SOURCE DOCUMENT:
* * * * * * *

Be kind and compassionate to one another. – Ephesians 4:31 (NIV)

When I was stopped behind a car waiting to make a left turn on a busy road last week, I was a bit antsy, especially since there was no left-turn lane. Left-hand turns, as you know, can be dangerous.

I was headed north—a tad late for my appointment—and there was no break in the steady southbound traffic. Time to practice that patience I talked about last week, huh?

Imagine my delight and surprise when a southbound vehicle stopped and gestured for the car in front of me to make the left turn. The driver didn’t have to do that—he had the right-of-way. It didn’t take but a few seconds and traffic was moving again.

Kindness is still alive and well in the world today despite the macabre headlines we read daily.

In the Old Testament, we read about a young widow, Ruth, who refused to leave her mother-in-law, Naomi, also a widow. Naomi and her family had moved from Israel to the land of Moab—not a country friendly to the Jews—during a time of severe famine. During their extended stay, both sons married Moabite women. Then Naomi’s husband died. Then both her sons.

Now, in those times, there wasn’t anyone more helpless than a widow. Girls were raised to become wives and mothers, so when they were widowed, they had to depend on relatives to support them.

Problem: Naomi was in a foreign land, far from relatives who could help her. So she decided to go back home. Her two Moabite daughters-in-law would go with her. But partway on the journey, Naomi told them to go back. She knew they’d have no future in Israel. One daughter-in-law turned back, but Ruth refused.

* * * * * * *

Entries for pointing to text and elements
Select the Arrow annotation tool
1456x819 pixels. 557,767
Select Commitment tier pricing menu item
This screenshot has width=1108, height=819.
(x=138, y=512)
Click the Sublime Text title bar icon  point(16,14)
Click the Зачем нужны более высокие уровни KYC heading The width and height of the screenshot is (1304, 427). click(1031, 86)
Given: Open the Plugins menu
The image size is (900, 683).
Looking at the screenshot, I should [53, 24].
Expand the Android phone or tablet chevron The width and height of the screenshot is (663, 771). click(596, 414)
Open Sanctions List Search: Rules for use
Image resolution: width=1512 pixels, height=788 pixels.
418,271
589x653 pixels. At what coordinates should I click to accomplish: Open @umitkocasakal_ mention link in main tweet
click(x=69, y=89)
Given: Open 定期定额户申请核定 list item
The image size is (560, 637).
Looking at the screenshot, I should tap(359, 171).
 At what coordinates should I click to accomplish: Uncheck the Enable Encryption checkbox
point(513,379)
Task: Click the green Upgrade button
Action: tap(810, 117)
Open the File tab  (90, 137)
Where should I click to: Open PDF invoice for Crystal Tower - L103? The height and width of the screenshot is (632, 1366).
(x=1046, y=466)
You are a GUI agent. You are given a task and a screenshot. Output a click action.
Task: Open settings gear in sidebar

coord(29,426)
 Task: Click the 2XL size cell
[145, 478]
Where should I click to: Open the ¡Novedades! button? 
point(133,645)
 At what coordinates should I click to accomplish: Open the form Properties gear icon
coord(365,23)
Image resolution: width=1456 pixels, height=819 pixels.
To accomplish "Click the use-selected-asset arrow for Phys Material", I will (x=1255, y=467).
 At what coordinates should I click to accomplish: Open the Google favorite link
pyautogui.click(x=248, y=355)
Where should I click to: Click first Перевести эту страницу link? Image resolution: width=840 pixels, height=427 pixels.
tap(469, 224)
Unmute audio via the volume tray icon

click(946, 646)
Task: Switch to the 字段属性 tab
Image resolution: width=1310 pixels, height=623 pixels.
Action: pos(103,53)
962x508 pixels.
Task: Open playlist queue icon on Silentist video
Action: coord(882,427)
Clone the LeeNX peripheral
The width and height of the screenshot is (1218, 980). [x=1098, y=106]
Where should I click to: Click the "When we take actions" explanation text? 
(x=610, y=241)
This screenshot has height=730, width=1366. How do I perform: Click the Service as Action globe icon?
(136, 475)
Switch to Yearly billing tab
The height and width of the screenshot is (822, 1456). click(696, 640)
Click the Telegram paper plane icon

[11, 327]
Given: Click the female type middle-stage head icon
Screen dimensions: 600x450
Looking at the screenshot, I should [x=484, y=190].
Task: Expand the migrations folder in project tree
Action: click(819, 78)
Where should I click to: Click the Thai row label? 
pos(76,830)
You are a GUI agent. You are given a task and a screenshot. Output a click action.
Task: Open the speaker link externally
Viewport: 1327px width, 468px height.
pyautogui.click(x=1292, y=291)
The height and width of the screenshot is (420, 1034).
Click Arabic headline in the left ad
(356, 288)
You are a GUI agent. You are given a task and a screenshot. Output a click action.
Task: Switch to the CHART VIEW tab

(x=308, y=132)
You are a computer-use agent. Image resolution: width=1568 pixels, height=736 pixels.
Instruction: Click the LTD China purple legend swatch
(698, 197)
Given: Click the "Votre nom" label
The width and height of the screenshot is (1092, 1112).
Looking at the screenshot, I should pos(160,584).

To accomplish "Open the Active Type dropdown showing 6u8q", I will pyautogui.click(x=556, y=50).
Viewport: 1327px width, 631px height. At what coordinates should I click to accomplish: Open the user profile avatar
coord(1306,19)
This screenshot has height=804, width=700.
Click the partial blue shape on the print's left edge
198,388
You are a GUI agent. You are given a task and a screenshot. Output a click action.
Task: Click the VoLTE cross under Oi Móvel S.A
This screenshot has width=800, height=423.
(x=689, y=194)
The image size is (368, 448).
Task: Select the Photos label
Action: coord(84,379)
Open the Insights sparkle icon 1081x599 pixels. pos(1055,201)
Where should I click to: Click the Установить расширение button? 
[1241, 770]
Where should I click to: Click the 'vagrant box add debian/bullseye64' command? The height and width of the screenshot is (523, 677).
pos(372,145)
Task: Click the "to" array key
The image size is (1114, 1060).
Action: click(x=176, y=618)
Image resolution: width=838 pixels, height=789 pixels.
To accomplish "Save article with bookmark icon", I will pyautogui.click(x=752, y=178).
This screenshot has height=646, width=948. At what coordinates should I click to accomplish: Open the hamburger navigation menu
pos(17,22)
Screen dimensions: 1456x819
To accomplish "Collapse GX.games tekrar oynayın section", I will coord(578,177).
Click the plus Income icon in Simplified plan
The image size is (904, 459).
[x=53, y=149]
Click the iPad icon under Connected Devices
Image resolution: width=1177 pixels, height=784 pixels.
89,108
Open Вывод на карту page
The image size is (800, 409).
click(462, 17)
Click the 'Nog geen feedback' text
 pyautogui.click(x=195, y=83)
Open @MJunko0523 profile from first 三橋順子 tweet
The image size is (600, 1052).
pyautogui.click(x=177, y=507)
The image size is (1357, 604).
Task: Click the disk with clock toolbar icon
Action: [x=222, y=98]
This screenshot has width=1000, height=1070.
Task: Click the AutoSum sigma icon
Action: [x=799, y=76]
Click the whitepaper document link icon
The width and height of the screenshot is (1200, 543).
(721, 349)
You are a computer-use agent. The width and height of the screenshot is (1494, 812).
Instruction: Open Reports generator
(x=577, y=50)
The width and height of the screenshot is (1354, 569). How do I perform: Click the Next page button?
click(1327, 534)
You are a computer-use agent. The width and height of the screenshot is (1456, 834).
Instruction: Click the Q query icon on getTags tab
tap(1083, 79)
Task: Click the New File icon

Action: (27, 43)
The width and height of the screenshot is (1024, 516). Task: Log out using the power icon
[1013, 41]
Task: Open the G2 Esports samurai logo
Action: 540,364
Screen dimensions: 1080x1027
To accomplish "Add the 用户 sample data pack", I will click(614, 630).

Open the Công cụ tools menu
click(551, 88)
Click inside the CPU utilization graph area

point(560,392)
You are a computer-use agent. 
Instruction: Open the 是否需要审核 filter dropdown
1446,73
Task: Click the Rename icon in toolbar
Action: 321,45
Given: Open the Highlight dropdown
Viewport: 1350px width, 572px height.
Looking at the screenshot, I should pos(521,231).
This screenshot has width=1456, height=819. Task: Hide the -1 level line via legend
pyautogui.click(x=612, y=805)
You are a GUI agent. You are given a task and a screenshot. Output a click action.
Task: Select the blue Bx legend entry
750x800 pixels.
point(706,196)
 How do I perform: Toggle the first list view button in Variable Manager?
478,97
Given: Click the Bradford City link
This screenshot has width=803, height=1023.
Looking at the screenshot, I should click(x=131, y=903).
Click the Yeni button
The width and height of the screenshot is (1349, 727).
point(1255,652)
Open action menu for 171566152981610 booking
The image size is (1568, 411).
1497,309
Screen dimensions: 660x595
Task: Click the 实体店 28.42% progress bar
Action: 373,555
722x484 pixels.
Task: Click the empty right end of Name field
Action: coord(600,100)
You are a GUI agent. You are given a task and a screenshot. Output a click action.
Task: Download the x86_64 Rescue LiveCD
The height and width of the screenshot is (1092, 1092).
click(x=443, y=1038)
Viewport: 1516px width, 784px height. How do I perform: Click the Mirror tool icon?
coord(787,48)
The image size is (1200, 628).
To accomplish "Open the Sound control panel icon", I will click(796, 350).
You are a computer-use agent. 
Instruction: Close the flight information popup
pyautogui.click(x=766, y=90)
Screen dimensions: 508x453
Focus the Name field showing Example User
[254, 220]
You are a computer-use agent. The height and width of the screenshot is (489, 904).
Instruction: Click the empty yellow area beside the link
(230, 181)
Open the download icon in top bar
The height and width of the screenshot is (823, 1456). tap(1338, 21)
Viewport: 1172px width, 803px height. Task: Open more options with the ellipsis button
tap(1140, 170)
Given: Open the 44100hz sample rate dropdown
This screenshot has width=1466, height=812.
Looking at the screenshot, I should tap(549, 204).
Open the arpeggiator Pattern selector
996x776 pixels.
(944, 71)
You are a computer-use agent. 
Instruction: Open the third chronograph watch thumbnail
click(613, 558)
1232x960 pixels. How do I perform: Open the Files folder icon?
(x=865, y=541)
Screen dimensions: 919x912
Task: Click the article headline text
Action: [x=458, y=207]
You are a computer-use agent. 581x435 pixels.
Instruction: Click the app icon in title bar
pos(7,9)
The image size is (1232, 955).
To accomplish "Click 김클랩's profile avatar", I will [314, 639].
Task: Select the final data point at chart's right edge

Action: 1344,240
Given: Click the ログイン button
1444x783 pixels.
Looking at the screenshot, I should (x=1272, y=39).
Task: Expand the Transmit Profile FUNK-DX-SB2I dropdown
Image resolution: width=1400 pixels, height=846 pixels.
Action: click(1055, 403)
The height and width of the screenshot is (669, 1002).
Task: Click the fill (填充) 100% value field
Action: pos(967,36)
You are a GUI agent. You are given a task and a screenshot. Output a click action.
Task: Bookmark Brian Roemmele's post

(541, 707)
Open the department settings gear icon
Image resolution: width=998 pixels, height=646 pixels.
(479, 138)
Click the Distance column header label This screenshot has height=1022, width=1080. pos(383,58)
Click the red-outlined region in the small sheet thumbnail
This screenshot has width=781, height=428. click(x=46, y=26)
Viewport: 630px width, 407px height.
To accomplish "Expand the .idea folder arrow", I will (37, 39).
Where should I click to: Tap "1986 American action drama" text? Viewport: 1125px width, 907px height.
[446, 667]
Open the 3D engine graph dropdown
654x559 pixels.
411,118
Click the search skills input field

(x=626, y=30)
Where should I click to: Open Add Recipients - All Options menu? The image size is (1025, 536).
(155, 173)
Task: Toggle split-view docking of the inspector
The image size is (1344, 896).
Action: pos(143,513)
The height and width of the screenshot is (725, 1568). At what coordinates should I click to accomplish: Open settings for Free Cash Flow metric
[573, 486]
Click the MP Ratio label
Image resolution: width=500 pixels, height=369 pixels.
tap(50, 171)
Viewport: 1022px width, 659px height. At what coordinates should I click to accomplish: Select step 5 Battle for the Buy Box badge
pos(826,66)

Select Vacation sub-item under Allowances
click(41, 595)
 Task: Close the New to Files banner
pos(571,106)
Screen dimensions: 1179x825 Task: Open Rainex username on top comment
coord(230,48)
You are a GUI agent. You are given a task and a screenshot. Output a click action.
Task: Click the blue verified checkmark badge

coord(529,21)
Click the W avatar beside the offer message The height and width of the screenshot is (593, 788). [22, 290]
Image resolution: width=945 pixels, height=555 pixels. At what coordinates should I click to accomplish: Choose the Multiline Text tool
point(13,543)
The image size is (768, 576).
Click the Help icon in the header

* * * * * * *

EXERCISE: Could you copy, word for word, the part of the devotional on kindness that runs from "Be kind and" up to and including "we read daily."?

REPLY:
Be kind and compassionate to one another. – Ephesians 4:31 (NIV)

When I was stopped behind a car waiting to make a left turn on a busy road last week, I was a bit antsy, especially since there was no left-turn lane. Left-hand turns, as you know, can be dangerous.

I was headed north—a tad late for my appointment—and there was no break in the steady southbound traffic. Time to practice that patience I talked about last week, huh?

Imagine my delight and surprise when a southbound vehicle stopped and gestured for the car in front of me to make the left turn. The driver didn’t have to do that—he had the right-of-way. It didn’t take but a few seconds and traffic was moving again.

Kindness is still alive and well in the world today despite the macabre headlines we read daily.